§ What is being asked: Can you write out everything in the listing below from the line containing "You are a computer-use" down through the end of the listing, both ends included, leaving out the pictures?

§ Stored items from a collection:
====

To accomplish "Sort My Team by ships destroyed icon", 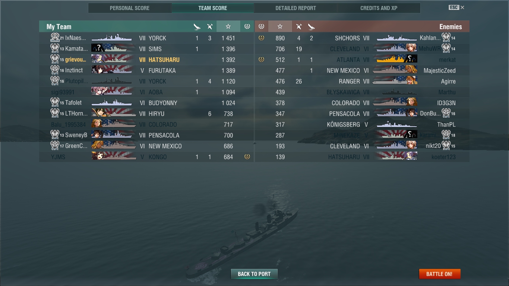I will pos(197,26).
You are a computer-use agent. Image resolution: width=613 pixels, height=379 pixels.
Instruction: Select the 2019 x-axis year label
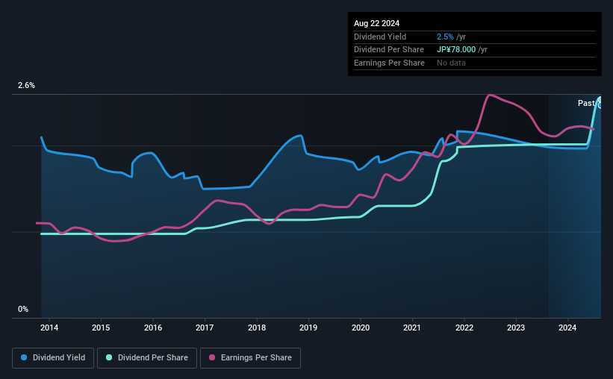click(308, 328)
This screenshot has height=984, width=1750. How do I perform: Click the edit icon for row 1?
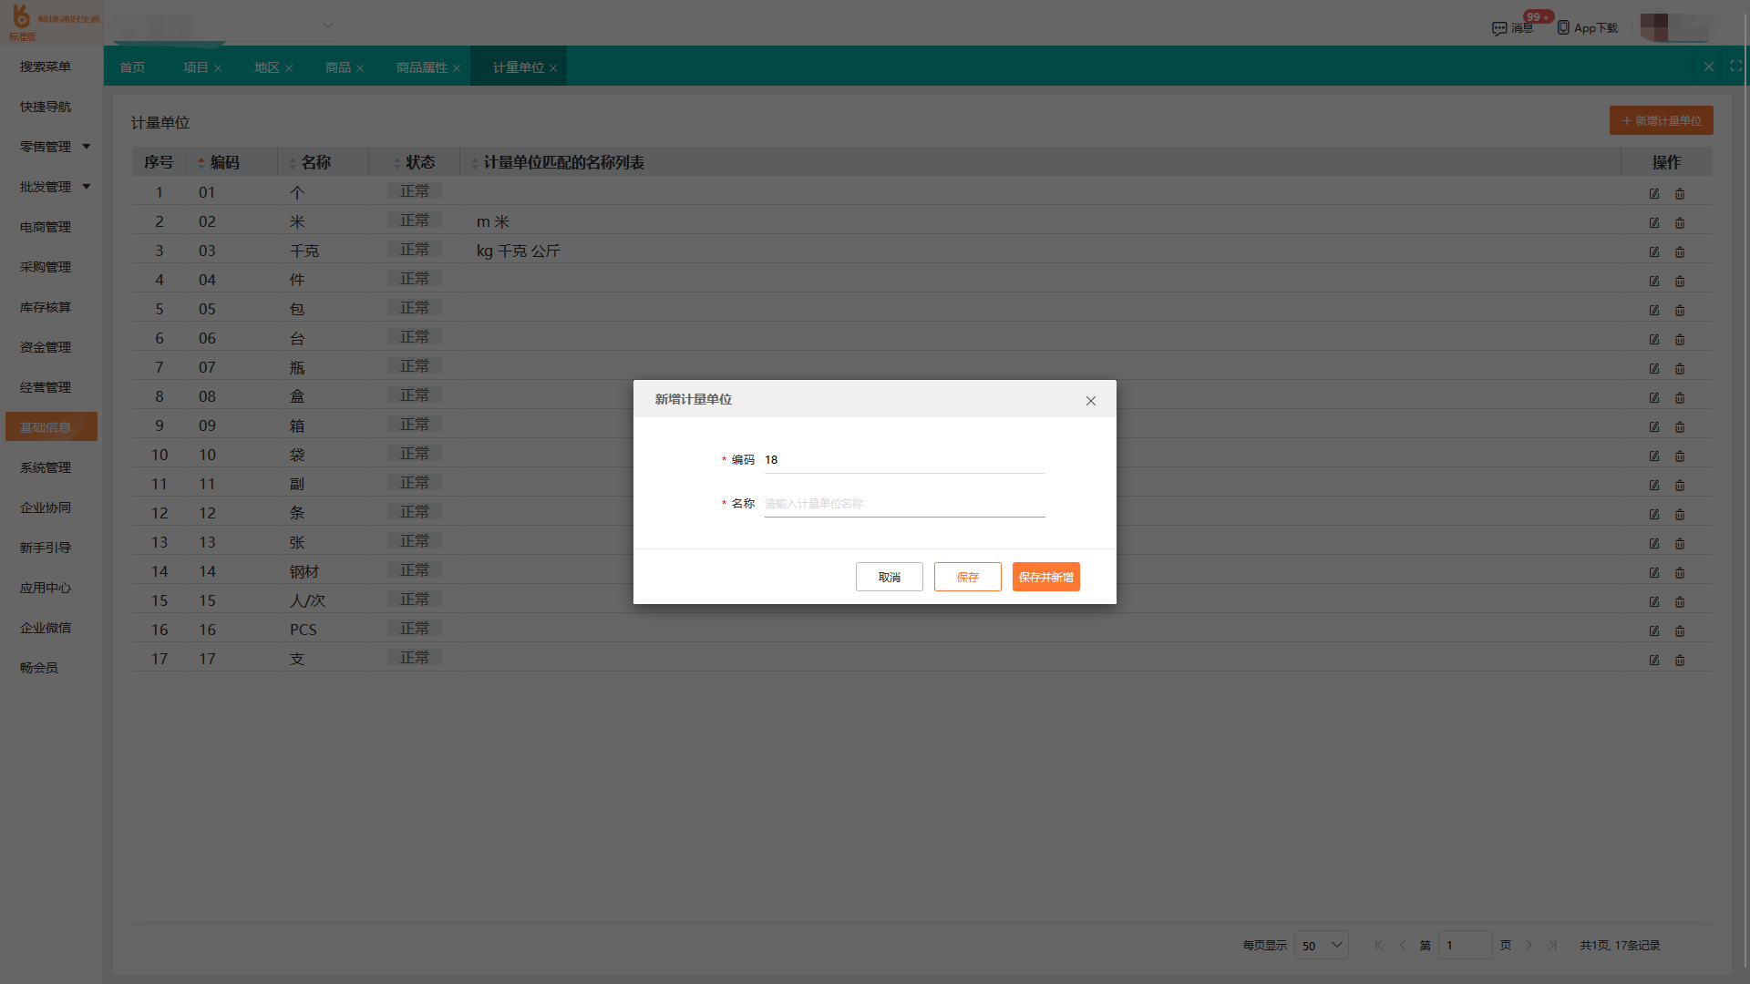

====

§ Output for this task:
You are a computer-use agent. Image resolution: width=613 pixels, height=379 pixels.
Instruction: Select the 2019 x-axis year label
click(308, 328)
This screenshot has height=984, width=1750. How do I perform: Click the edit icon for row 1?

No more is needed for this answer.